_Excerpted records_.
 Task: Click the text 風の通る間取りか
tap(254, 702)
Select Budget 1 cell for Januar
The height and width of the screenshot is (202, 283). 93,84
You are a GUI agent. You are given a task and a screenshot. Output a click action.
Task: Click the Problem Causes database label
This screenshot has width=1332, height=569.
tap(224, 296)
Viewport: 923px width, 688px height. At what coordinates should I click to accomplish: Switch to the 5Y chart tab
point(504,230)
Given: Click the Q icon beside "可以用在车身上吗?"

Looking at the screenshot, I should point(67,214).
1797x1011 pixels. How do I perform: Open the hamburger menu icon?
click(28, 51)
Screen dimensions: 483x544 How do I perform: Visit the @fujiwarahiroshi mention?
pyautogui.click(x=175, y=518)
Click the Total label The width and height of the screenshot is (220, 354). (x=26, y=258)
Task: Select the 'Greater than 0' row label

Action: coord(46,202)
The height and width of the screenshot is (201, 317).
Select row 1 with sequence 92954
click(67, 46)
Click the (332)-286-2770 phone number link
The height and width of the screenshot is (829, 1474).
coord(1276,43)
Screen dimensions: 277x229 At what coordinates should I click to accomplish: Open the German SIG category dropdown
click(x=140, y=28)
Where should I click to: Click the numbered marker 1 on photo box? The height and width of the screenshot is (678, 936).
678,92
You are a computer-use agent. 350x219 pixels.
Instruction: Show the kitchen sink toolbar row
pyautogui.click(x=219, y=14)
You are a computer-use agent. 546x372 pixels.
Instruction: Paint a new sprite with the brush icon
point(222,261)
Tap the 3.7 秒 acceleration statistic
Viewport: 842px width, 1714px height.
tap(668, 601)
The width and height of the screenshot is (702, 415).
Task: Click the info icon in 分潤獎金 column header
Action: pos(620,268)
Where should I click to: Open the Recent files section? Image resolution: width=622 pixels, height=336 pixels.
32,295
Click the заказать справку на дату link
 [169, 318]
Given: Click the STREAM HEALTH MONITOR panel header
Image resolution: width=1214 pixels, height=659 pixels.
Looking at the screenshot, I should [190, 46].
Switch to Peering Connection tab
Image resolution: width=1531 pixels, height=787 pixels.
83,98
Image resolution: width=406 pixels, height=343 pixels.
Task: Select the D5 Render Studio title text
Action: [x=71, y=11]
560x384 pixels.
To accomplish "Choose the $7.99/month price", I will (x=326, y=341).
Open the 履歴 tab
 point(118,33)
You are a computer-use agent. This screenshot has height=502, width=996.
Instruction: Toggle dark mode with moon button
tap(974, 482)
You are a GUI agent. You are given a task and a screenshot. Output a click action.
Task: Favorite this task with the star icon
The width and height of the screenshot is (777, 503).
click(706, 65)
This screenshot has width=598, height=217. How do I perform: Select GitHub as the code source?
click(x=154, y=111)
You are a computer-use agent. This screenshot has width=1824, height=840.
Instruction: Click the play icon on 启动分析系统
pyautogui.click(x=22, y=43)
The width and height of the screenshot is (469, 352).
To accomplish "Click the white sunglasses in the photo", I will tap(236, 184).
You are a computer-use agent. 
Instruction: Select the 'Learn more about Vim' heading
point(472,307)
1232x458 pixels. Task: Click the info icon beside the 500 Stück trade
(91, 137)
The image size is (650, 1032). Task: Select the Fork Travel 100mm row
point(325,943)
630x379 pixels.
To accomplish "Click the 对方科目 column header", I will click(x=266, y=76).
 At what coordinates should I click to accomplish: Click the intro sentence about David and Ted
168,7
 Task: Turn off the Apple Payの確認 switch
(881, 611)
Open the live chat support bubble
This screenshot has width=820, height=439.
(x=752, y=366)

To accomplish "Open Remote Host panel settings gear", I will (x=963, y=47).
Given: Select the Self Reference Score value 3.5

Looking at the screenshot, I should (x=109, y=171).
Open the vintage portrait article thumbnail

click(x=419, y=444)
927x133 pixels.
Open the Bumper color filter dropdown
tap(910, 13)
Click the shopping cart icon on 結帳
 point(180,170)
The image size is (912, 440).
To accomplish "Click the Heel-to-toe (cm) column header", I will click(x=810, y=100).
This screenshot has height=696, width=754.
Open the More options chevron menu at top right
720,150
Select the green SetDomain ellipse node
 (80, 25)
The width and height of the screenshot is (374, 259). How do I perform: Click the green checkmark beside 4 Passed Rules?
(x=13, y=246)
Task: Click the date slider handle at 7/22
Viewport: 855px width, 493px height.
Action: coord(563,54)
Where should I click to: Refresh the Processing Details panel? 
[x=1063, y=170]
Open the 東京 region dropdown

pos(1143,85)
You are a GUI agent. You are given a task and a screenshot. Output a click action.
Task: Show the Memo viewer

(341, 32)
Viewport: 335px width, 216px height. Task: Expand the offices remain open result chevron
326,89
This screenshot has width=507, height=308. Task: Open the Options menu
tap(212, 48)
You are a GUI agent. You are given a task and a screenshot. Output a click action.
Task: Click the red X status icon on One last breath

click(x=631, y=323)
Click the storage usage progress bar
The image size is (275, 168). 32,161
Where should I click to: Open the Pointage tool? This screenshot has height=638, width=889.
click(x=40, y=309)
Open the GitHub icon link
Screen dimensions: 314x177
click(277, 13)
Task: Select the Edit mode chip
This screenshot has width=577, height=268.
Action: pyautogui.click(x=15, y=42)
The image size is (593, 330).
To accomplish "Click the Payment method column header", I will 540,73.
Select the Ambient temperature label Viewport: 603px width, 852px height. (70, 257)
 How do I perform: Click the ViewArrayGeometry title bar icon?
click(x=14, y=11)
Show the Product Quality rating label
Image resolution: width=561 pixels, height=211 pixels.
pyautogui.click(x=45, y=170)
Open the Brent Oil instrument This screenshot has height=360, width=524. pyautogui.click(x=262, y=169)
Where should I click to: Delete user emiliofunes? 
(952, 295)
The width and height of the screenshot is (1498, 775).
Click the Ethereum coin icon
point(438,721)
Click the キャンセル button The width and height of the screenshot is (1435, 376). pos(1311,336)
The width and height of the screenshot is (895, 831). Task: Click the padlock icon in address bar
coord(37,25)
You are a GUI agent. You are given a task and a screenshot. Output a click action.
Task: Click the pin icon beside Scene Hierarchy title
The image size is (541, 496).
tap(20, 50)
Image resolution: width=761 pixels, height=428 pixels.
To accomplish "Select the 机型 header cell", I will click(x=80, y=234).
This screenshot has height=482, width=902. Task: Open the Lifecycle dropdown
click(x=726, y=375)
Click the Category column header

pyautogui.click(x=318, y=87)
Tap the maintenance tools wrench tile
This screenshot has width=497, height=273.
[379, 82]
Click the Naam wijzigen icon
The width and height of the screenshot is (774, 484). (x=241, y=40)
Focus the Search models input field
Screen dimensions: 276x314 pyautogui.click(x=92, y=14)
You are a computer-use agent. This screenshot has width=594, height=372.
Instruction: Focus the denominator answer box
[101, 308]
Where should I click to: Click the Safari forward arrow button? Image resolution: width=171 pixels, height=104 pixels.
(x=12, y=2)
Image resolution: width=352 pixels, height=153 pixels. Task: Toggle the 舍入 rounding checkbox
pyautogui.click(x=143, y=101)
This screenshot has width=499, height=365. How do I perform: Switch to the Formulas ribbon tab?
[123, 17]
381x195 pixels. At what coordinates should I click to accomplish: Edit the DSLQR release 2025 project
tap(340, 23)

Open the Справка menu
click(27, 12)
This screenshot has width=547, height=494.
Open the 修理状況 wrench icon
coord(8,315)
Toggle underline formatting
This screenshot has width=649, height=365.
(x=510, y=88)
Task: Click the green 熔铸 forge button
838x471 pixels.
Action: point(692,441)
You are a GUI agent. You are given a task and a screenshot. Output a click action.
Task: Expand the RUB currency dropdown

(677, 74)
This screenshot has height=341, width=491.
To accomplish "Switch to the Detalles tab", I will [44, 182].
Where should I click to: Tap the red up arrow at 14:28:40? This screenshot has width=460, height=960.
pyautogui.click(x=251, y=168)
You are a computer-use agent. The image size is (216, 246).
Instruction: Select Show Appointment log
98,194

_Task_. When you reach the line in the material above that holds "Click the キャンセル", begin reproducing lines exactly, and stop after the line that holds "Image resolution: width=761".

_Answer to the problem_.
Click the キャンセル button The width and height of the screenshot is (1435, 376). pos(1311,336)
The width and height of the screenshot is (895, 831). Task: Click the padlock icon in address bar
coord(37,25)
You are a GUI agent. You are given a task and a screenshot. Output a click action.
Task: Click the pin icon beside Scene Hierarchy title
The image size is (541, 496).
tap(20, 50)
Image resolution: width=761 pixels, height=428 pixels.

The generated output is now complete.